Huckabee, by contrast, has doubled down in support of Akin. He’s given him space on his show for Akin to explain that he didn’t mean to promote ideas with precisely no scientific basis—he just mean to communicate that sometimes women lie about being sexually assaulted. Huckabee’s continued to flog the junk scientific claims of Dr. John Willke, the physician who’s backed up Akin’s claims, and whose fitness to handle women’s health issues I dearly hope is under investigation by the relevant credentialing organizations. And most horrifyingly, on Monday, he got on the air to guilt women who have become pregnant as the result of rape about carrying those pregnancies to term:
“Ethel Waters, for example, was the result of a forcible rape,” Huckabee said of the late American gospel singer. One-time presidential candidate Huckabee added: “I used to work for James Robison back in the 1970s, he leads a large Christian organization. He, himself, was the result of a forcible rape. And so I know it happens, and yet even from those horrible, horrible tragedies of rape, which are inexcusable and indefensible, life has come and sometimes, you know, those people are able to do extraordinary things.”
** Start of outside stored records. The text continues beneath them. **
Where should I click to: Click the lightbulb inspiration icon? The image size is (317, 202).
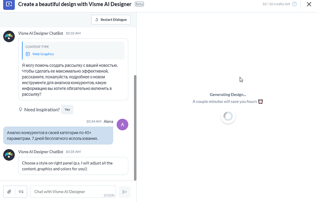[20, 110]
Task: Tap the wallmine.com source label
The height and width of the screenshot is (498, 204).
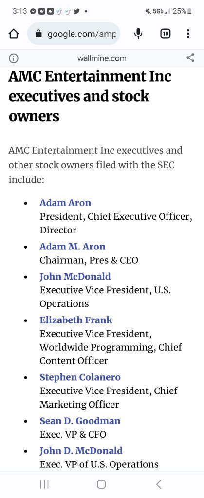Action: click(x=102, y=58)
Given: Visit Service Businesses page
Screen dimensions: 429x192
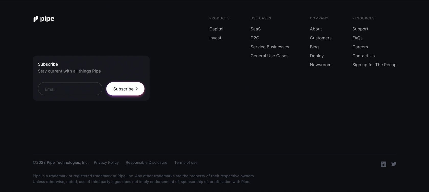Looking at the screenshot, I should pyautogui.click(x=270, y=47).
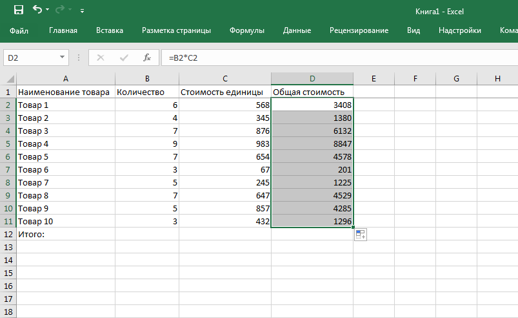Click the Save icon in title bar
Screen dimensions: 518x318
pyautogui.click(x=18, y=10)
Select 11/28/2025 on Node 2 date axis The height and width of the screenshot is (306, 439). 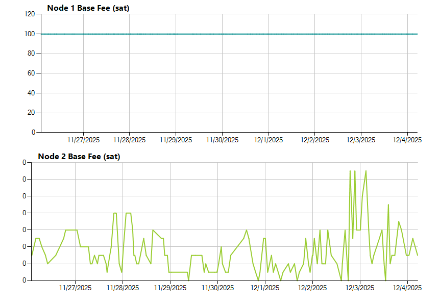123,288
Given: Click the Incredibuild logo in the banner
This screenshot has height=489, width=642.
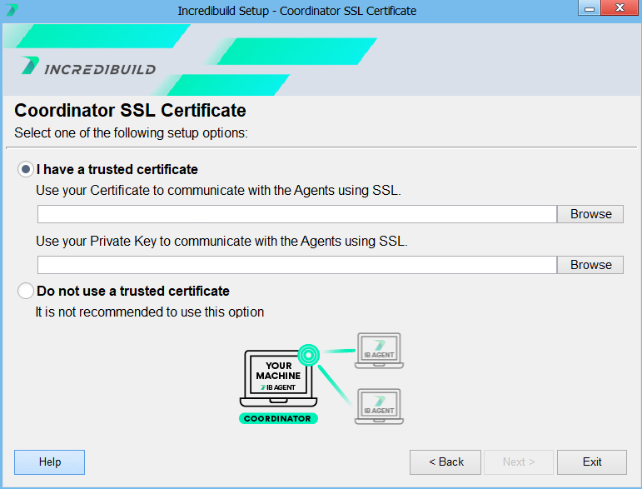Looking at the screenshot, I should coord(88,67).
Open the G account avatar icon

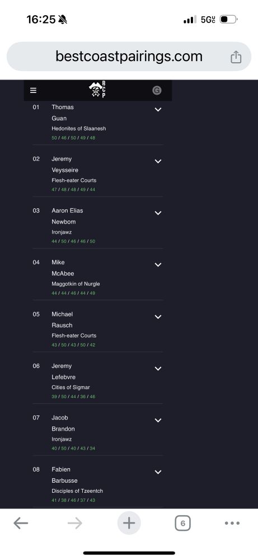click(157, 90)
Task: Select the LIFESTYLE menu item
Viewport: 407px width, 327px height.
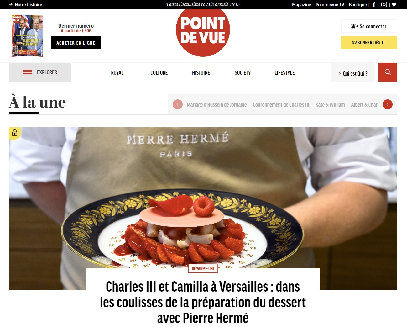Action: (284, 73)
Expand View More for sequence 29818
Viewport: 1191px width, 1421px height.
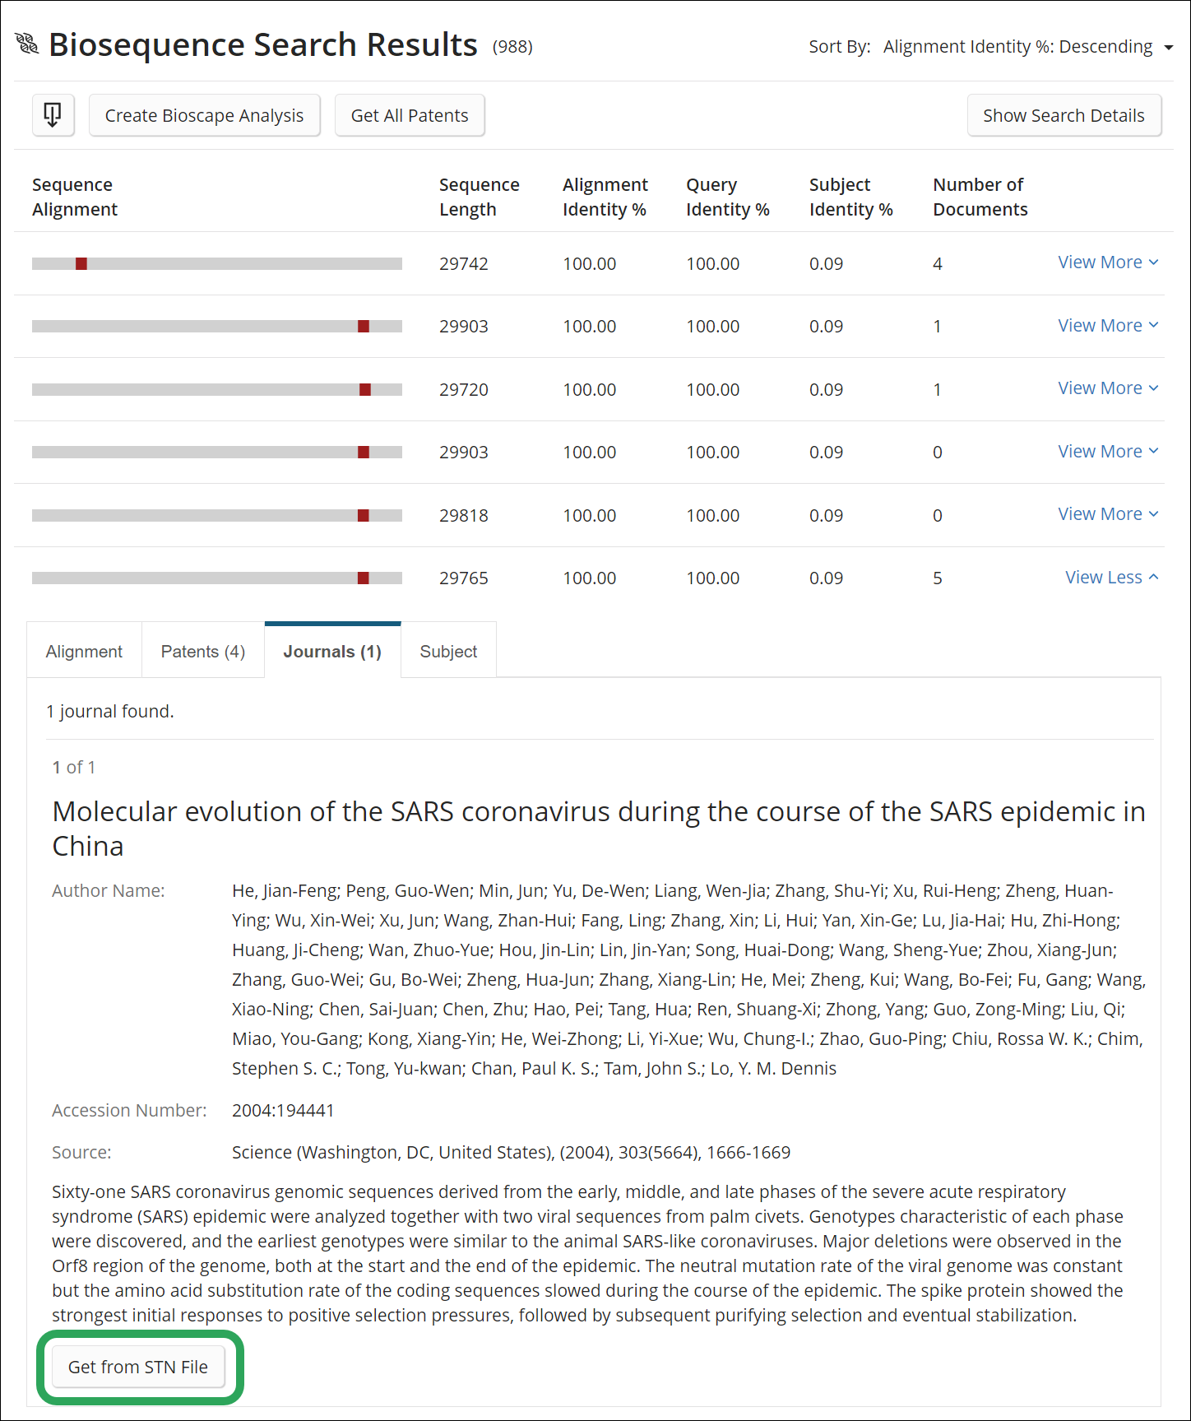point(1107,514)
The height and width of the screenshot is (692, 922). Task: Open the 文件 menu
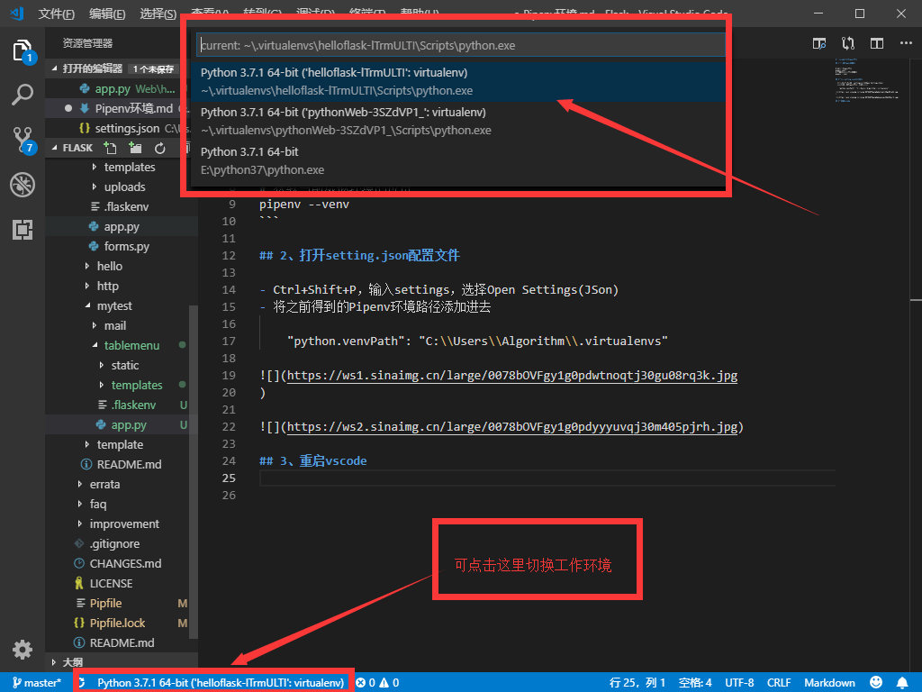click(57, 14)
There’s no question that for some women, choosing to keep a child in the aftermath of a sexual assault can be a powerfully affirming decision, as it was for Shauna Prewitt, who writes about her daughter in a powerful rebuttal to Akin posted on XOJane today. But just like abortion, that’s a profoundly personal decision for a woman to make that should be influenced solely by her beliefs about what would be best for her physically and mentally, rather than by the suggestion that if she chooses to terminate a pregnancy that’s the result of rape, she’s doing a wrong to society at large. Not to mention the fact Prewitt points out, that rapists retain parental and visitation rights in many states, and giving birth to a child conceived in an assault could force a woman to have ongoing contact with her attacker. It would be interesting to see what both Akin and Huckabee, both vigorous advocates of two-parent, heterosexual-led households have to say about that element of raising children who are the product of rape.
Conversation, Huckabee-style, it turns out, can be a way to mask in niceness ideas that are even nastier than those revealed by Limbaugh-style confrontation.